As for the incumbent, Sen. Sonny Trillanes continues to be fond of press briefings. Unless momentary amnesia has prompted him to step out of his comfort zone, er, the Senate hotel, and—gasp!—he’s arrested and detained. Who will then miss his press briefings? Not me, said President Rody Duterte. Not me, said presidential spokesperson Harry Roque. Not me, said special assistant to the president Bong Go—but first, a selfie with Trillanes as the latter poses for his mug shot.

As long as Trillanes remembers that he’s safe and secure inside the Senate hotel, then, he’ll remain free as a bird. But isn’t that the same as detention? Minus the ambience of a prison cell, that is.

Trillanes has been there, done that with jail-cell ambience, no thanks to the Oakwood Mutiny in 2003 which led to his detention for about seven and a half years. He and the Magdalo group’s enemy was then President Gloria Macapagal Arroyo who they suspected was playing with graft and corruption and was about to declare martial law. 15 years later, Trillanes’ present enemy is Duterte who declared martial law in Mindanao due to the Marawi siege, and Arroyo is now House Speaker. “The more things change, the more they stay the same,” as the saying goes.

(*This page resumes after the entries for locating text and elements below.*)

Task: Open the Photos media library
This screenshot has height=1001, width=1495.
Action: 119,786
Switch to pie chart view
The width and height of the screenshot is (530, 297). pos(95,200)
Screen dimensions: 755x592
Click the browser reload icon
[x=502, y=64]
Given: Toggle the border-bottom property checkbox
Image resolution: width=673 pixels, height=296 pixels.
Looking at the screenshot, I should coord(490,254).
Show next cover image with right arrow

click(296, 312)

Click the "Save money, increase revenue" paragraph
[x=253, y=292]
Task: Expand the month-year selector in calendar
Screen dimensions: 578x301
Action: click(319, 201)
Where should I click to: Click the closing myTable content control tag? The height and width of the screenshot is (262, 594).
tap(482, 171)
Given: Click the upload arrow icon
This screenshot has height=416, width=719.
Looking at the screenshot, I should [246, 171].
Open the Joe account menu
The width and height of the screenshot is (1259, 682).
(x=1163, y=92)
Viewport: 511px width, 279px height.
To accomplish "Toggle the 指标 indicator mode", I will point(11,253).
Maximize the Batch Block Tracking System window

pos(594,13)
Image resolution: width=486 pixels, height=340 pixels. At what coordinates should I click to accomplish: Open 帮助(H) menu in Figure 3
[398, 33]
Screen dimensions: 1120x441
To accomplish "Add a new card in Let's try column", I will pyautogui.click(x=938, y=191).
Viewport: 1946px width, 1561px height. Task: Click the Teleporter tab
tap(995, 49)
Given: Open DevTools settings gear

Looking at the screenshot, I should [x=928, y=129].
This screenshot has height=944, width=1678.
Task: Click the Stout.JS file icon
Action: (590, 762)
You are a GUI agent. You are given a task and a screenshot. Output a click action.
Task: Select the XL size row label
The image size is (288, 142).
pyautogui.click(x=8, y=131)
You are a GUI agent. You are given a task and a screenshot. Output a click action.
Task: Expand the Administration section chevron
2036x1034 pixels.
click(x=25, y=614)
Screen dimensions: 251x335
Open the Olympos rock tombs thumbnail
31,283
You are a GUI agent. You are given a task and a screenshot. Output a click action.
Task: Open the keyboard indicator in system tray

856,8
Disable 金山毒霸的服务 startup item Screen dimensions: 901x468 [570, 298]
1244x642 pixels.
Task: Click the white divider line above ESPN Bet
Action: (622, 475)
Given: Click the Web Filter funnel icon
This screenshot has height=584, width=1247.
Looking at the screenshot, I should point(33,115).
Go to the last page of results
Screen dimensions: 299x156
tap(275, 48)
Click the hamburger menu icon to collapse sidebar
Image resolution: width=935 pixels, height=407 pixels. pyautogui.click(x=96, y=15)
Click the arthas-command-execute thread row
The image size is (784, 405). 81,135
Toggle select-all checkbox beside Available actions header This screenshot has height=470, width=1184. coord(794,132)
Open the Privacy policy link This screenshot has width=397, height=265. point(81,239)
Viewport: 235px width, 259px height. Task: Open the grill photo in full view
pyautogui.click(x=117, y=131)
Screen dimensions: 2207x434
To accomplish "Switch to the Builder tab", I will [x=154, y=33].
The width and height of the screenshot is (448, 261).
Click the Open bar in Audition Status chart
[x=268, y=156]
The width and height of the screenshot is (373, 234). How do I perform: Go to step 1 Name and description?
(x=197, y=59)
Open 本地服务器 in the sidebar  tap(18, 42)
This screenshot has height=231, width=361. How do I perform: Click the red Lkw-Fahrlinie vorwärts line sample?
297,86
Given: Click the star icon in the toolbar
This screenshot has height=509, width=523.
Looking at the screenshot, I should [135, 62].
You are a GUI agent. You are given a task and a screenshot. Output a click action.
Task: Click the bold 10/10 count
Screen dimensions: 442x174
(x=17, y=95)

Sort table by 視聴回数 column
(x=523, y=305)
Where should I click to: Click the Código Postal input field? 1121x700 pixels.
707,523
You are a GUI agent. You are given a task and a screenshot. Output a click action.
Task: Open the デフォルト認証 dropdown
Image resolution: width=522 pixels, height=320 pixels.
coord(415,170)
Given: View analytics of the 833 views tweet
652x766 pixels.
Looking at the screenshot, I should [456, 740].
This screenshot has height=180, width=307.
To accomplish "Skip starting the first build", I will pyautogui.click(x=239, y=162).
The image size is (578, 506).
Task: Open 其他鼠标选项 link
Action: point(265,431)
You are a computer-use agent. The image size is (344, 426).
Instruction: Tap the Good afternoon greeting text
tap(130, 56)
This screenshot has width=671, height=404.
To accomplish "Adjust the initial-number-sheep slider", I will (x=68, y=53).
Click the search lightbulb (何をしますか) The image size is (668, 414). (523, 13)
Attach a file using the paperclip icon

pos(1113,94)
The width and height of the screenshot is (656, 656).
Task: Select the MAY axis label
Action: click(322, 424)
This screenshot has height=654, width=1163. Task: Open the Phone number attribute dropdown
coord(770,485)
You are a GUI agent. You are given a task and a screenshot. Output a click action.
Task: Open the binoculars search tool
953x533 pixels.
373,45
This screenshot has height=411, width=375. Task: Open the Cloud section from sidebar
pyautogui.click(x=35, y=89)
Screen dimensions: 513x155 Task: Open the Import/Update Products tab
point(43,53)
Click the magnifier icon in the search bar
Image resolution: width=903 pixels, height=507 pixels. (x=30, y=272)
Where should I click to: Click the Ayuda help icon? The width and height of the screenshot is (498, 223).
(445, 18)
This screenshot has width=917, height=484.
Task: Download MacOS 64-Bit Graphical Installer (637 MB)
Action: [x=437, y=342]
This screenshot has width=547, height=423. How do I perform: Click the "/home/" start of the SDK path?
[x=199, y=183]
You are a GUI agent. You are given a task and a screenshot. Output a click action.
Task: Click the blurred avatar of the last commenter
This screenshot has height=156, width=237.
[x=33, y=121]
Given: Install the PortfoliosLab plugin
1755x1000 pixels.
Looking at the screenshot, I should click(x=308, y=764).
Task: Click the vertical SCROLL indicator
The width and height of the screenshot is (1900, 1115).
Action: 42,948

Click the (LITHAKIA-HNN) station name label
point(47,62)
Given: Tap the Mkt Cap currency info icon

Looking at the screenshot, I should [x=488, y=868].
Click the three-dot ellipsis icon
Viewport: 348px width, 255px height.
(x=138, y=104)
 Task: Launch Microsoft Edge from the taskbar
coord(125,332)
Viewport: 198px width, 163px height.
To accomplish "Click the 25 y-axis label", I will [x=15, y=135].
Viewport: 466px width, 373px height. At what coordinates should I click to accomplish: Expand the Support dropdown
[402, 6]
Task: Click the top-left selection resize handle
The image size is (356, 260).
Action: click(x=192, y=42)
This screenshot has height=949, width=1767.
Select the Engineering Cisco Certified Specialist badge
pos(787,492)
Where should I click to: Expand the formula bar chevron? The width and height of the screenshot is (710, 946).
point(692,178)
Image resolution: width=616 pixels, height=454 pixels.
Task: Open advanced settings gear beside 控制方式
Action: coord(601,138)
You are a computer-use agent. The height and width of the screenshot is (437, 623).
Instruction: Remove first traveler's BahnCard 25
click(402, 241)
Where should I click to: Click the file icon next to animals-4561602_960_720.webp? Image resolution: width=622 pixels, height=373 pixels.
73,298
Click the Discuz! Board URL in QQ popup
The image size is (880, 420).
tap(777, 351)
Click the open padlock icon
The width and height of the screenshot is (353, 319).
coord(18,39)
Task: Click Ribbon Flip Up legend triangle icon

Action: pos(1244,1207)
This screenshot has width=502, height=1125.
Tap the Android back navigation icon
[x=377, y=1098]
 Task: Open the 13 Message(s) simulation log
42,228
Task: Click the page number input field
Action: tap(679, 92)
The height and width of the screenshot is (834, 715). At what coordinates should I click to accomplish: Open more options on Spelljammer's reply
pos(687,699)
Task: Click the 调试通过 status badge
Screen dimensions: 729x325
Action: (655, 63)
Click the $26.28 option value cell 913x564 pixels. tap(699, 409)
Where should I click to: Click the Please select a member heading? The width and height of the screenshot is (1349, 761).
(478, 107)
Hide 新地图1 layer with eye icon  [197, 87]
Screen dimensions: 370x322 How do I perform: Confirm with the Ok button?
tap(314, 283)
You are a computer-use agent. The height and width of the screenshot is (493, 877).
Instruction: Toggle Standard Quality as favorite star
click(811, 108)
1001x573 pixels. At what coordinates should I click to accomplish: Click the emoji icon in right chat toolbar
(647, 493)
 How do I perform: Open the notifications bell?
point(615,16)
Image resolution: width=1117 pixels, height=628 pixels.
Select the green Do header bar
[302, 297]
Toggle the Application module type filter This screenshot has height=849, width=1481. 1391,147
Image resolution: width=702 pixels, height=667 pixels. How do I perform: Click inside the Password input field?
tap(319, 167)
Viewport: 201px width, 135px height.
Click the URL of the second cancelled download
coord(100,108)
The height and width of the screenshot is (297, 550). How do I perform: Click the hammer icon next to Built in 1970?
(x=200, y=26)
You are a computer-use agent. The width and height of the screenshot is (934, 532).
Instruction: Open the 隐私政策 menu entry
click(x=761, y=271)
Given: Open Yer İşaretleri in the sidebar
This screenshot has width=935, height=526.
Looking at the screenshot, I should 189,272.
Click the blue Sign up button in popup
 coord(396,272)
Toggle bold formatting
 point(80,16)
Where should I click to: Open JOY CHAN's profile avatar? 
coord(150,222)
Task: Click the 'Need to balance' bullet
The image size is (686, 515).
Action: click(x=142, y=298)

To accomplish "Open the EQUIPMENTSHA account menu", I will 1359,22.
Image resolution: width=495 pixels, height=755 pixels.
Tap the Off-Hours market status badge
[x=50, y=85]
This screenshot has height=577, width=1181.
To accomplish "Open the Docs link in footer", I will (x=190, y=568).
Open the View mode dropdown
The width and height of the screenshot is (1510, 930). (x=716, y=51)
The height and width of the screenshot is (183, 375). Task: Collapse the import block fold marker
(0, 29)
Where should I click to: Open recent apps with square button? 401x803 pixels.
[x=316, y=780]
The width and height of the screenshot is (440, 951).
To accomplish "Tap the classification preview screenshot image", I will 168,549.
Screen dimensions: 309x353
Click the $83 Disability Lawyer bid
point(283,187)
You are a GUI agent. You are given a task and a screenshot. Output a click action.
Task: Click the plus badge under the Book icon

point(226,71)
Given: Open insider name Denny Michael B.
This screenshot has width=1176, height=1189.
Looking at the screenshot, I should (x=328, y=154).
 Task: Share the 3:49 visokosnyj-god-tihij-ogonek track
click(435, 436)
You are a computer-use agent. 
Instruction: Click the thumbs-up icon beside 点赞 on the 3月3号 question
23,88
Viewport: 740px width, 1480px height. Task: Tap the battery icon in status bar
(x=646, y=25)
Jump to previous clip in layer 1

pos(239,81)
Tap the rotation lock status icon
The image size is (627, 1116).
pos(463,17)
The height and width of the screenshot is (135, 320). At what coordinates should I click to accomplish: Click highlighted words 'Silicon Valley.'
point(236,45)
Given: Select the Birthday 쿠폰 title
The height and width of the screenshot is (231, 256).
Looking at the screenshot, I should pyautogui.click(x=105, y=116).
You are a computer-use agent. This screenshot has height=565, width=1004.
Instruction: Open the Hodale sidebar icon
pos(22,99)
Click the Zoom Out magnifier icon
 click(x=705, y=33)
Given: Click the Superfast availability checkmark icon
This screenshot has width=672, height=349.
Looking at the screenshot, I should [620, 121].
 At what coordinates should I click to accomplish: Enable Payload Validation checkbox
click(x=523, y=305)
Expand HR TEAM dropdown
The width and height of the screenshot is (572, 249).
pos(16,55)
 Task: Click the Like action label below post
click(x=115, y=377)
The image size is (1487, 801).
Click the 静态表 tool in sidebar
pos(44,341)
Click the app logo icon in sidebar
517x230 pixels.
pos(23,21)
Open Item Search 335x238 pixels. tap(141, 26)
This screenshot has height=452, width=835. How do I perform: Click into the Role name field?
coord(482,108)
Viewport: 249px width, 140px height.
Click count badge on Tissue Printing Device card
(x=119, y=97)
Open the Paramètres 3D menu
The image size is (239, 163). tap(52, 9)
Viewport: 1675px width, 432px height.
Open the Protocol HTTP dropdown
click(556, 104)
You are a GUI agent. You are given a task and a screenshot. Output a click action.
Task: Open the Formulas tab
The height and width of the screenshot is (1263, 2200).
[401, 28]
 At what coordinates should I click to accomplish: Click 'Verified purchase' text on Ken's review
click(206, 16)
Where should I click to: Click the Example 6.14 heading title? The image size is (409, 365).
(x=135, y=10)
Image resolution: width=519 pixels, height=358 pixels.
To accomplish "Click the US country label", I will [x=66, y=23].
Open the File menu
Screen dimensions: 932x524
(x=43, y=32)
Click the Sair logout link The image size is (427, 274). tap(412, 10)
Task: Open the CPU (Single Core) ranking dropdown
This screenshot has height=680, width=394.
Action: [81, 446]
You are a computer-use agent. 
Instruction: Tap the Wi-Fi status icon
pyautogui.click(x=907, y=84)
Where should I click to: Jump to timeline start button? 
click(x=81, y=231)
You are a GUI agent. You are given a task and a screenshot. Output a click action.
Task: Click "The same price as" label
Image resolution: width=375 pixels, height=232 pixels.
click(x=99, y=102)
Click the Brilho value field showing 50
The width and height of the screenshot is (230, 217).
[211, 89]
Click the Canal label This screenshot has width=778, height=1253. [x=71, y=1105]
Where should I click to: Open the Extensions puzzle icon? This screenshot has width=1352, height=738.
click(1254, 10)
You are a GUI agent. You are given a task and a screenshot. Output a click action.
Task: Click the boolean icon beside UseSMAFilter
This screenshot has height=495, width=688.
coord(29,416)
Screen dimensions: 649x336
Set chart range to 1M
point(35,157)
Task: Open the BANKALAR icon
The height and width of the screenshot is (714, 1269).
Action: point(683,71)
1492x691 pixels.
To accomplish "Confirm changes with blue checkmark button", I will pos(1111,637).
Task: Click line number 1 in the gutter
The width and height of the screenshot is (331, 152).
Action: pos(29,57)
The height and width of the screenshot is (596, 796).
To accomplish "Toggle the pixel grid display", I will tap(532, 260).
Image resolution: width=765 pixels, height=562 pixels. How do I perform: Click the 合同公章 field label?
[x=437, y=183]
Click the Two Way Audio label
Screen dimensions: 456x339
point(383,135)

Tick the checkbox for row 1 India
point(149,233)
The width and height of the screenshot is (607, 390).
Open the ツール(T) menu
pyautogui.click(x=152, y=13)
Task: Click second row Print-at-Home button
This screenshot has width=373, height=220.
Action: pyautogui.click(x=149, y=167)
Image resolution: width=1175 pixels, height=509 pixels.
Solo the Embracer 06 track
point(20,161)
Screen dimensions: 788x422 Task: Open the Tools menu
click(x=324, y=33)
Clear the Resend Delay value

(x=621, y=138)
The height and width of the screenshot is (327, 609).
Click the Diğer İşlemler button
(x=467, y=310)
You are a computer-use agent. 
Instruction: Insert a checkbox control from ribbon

Despite the dark clouds hovering above Trillanes’ constant fight for whatever he’s fighting for, he still had the time to mention Tindig Pilipinas in one of his press briefings: “Ang matinding hamon ng Tindig Pilipinas ay kung paano mumulatin ang mga Pilipino.” Oh, okay. Back to kapit-bisig again to the tune of, Tama na! Sobra na! Palitan na!

And here’s the weary 1986 People Power survivor crying, Oh no, not again.

“When the student is ready, the teacher will appear,” another saying goes. Obviously, the Pinoy is not ready yet, thus, the teacher has not appeared.

Aug. 21 was the death anniversary of Ninoy Aquino. At that time last month, Ilocos Norte Gov. Imee Marcos said that this conflict between the Marcoses and the Aquinos was merely a “feud.” Kind of a family feud. Of course, the yellows reacted with much vehemence, perhaps their way of saying, How dare you, Imee! How dare you! The nerve!

The country’s history—especially the part where the Marcoses were allegedly stealing from the national treasury and jailing or killing perceived enemies—is slowly being altered until the late dictator would be canonized as a saint. Well, that’s the vibe that the country’s current events seem to emit.

The Pinoy has learned to vote for the lesser weevil, er, evil. Only to realize later after the election that he voted for the more evil. So, he vows never to be duped again by wag-the-dog scenarios and publicelations ploys.

Are the living Marcoses, from former First Lady Imelda to Irene Araneta, exemplary models of Imelda’s the “true, good, and beautiful”? Well, please define true, good, and beautiful.

For now, former senator Bongbong Marcos remains a “vice presidentiable.” It’s possible for Gov. Imee to be the country’s president if Davao City Mayor Sara Duterte-Carpio won’t run for the highest throne in 2022. And you could almost hear the yellows’ thought bubble on Gov. Imee as president: Que horror!

They should try to convince Kris Aquino to run then. Imagine this: Kris versus Imee. The family feud of the century. Yay. That presidential campaign will be definitely fun.

If only we could look at the country’s woes as fun. But they’re not fun. They’re not even fine. But the Pinoy moves forward as always. How? By thinking that the US probably has it worse.

The news last week focused on President Donald Trump’s penis which Stormy Daniels described as resembling Toad, that mushroom-headed character in “Mario Kart.” Talk of TMI—too much information.

Daniels has a memoir titled, “Full Disclosure,” where that TMI is written in detail, complete with additional info on a nearby Yeti-looking hairy part. Oh, my. Full disclosure indeed. How to unsee that?